:: Article

Sales Reps and SMEs Working Well Together

February 18, 2025
Phil Krone

Team selling with subject matter experts can be the best sales experience you’ll ever have–or the worst. Training and practice for sales reps and SMEs can benefit everyone, especially the prospect.

Over the years, I’ve sold with nuclear power-plant engineers, lawyers, real estate developers, software designers, and other highly talented and knowledgeable subject matter experts, or SMEs. There’s nothing like the success that combines a strong sales process and consultative selling skills with great technical information and insight.

When subject matter experts (SMEs) and salespeople call on prospects together, things often go swimmingly. In fact, when they’re using a sales process they’ve created together, a skilled consultative sales rep and an SME make up the most powerful sales teams we see.

But when they don’t, sales calls can drown in a flood of misguided communication that results in frustration for prospects, sales reps, and SMEs alike.

What happens?

Three players are in the game: the decision maker, the sales professional, and the SME. When the sales process works smoothly, the players know what the goals are and operate professionally as a team. True, some prospects don’t understand that the goal of a professional sales team is the same as their goal: determine whether a product or service meets their needs—or doesn’t.

It’s the salesperson’s job to guide the process and get everyone on the same page, which doesn’t necessarily mean getting the sale right then and there.

And the sales rep is in a good position to do that with SME support. “There are several reasons that SMEs can move the sales process forward,” says Ronald E. Wajer, CMC. He’s president of Business Engineering, a division of R.E. Wajer and Associates, Inc., in Prospect Heights, Illinois. “They understand the product or service. They might have worked on the design, and they believe in it. They’re the people who can answer technical questions on the spot.”

The sales rep must also watch for challenges SMEs might present. “While great at technical and educational communication, they aren’t always as familiar with persuasive approaches,” Wajer explains. “They can be less interested in identifying customer wants and needs, and they might not be open to suggestions about improving their work.”

On the other hand, decision-makers—the prospects—think in terms of implication. They are asking themselves: “If I buy this product or service, what will it mean to my business?” Subject matter experts think in terms of “Here’s how” because that’s what they love and what they’re good at. Unfortunately, much too early in the process, SMEs tend to tell prospects, “Here’s how our product works. Isn’t that great?”

Bridging the gap are the sales reps. If they have well-developed consultative selling skills, they are in discovery the moment they walk in the door, if not before. They don’t tell; they ask. They want to know what a prospect’s objectives are in connection with their product or service. Then, if they can help the prospect appreciate their product’s value, a technical expert can be indispensable to sealing the deal. An SME reassures the prospect with detail: “Yes, our product is extremely effective—here’s how and why.”

How can business developer-SME teams  achieve success during sales calls? We’ve found that three things come into play.

::::

* Do this *
Name each profession the article on sales reps and SMEs gives as an example of the subject matter experts the writer has sold alongside.

:: Data rows

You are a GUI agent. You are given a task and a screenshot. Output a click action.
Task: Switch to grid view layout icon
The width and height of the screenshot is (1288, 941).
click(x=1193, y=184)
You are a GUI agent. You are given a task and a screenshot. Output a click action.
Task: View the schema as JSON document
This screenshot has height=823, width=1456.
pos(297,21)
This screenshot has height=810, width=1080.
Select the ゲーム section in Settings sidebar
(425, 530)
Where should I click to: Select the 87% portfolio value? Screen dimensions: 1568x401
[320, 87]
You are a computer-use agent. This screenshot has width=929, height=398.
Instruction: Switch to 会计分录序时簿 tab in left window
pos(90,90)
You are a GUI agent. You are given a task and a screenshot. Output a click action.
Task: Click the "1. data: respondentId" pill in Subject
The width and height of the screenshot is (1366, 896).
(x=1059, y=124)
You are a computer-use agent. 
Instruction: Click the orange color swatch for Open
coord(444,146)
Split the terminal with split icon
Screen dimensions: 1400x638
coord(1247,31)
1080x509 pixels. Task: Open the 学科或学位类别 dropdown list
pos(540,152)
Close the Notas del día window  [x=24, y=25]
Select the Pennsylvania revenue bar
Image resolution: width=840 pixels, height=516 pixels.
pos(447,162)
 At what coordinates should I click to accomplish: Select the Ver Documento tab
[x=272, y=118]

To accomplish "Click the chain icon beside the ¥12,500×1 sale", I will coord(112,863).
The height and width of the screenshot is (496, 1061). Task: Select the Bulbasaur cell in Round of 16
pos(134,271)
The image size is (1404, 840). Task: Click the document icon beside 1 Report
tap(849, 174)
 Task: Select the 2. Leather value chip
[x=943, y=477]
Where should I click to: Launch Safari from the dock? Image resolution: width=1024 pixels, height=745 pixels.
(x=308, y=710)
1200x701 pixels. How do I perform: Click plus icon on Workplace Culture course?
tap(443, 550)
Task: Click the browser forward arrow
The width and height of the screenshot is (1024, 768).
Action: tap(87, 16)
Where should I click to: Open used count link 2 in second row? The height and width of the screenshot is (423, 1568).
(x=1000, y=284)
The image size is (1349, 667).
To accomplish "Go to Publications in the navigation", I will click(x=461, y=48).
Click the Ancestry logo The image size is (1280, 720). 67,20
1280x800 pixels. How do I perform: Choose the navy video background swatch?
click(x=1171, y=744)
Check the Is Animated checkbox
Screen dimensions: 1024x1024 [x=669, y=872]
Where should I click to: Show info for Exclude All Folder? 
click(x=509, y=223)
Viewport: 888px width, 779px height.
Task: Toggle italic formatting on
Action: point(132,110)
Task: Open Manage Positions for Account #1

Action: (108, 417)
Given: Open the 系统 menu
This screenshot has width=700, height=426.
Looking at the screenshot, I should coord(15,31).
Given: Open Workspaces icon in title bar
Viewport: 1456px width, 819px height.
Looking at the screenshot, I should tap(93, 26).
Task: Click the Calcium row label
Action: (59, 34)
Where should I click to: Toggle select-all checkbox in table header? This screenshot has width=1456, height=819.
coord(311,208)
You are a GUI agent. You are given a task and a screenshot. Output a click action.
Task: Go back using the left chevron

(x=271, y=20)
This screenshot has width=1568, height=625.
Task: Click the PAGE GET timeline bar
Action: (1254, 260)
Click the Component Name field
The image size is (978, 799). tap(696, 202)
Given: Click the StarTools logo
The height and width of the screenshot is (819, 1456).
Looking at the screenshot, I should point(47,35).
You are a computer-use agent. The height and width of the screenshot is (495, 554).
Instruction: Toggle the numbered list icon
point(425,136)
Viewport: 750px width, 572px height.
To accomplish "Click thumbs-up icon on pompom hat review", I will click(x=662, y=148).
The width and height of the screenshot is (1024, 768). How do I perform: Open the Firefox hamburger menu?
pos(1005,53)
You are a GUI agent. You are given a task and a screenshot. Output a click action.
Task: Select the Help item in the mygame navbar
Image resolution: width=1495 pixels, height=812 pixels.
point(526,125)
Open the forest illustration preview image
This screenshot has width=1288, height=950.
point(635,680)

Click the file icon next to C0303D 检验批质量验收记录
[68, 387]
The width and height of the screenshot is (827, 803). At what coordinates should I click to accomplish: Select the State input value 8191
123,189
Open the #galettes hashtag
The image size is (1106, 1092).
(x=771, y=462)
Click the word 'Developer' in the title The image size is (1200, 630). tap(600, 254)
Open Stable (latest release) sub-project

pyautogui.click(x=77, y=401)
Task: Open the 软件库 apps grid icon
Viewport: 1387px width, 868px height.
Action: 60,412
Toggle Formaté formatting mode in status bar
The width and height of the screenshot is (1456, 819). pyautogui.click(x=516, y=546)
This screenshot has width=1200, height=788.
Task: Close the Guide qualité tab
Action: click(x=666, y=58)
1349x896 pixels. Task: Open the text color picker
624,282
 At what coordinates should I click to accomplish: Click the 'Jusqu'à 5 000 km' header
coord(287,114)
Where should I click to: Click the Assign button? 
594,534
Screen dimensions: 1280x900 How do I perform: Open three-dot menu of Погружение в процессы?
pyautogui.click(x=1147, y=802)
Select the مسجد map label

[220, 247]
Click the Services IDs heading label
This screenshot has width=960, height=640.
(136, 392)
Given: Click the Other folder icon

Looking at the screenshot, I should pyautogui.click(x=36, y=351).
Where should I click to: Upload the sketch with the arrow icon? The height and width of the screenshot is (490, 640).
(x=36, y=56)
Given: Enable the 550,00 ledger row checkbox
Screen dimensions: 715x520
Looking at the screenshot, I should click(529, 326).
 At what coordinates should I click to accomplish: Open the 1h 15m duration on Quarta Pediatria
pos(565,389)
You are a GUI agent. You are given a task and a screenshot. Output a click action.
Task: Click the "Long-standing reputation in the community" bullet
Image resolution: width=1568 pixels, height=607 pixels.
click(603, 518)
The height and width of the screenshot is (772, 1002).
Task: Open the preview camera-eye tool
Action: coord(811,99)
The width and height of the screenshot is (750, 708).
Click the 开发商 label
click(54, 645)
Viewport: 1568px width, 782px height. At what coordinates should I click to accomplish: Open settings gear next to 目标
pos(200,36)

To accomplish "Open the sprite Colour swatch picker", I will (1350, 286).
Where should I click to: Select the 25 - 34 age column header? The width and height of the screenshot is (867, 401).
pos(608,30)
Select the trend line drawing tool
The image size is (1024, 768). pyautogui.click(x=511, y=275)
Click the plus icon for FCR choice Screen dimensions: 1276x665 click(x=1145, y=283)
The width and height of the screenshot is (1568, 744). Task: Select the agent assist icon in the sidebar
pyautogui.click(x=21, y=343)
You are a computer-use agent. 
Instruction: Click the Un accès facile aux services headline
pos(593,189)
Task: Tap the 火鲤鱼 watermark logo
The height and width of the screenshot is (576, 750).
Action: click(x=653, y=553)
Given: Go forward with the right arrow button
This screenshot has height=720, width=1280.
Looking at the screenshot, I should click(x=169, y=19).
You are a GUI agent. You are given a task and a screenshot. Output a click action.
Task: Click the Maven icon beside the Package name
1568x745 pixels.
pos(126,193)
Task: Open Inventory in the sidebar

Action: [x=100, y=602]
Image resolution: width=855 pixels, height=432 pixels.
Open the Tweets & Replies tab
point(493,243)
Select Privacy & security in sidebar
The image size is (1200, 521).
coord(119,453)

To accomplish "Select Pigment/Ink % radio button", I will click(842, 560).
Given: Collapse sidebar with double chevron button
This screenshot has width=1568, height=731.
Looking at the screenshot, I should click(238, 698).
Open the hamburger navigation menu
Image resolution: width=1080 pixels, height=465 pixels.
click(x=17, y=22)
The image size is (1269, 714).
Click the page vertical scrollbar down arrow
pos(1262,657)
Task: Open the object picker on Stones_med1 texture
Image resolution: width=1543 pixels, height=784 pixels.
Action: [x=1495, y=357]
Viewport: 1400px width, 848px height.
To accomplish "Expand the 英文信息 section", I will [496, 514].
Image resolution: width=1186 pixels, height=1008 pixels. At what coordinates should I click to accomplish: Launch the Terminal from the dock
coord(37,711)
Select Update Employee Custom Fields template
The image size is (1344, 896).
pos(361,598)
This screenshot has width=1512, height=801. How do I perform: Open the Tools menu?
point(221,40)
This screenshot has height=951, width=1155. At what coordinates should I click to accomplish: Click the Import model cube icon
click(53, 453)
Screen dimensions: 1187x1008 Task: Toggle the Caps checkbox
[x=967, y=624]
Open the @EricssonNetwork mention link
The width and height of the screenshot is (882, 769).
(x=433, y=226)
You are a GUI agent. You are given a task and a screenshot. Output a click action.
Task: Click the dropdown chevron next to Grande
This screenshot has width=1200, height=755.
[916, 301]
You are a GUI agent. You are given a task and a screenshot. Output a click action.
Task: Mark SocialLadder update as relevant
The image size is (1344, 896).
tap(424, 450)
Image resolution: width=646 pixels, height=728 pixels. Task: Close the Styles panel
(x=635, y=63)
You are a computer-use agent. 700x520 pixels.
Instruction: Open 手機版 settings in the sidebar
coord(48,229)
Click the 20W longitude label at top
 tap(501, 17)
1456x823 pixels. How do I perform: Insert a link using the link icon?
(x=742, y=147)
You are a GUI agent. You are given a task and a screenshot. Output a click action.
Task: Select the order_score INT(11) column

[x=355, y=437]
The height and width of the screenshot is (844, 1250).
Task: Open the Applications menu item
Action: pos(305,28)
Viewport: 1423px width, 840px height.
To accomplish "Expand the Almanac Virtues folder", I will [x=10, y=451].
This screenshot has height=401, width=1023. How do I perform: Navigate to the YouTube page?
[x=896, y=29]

::::

* Answer to the problem *
- Nuclear power-plant engineers
- Lawyers
- Real estate developers
- Software designers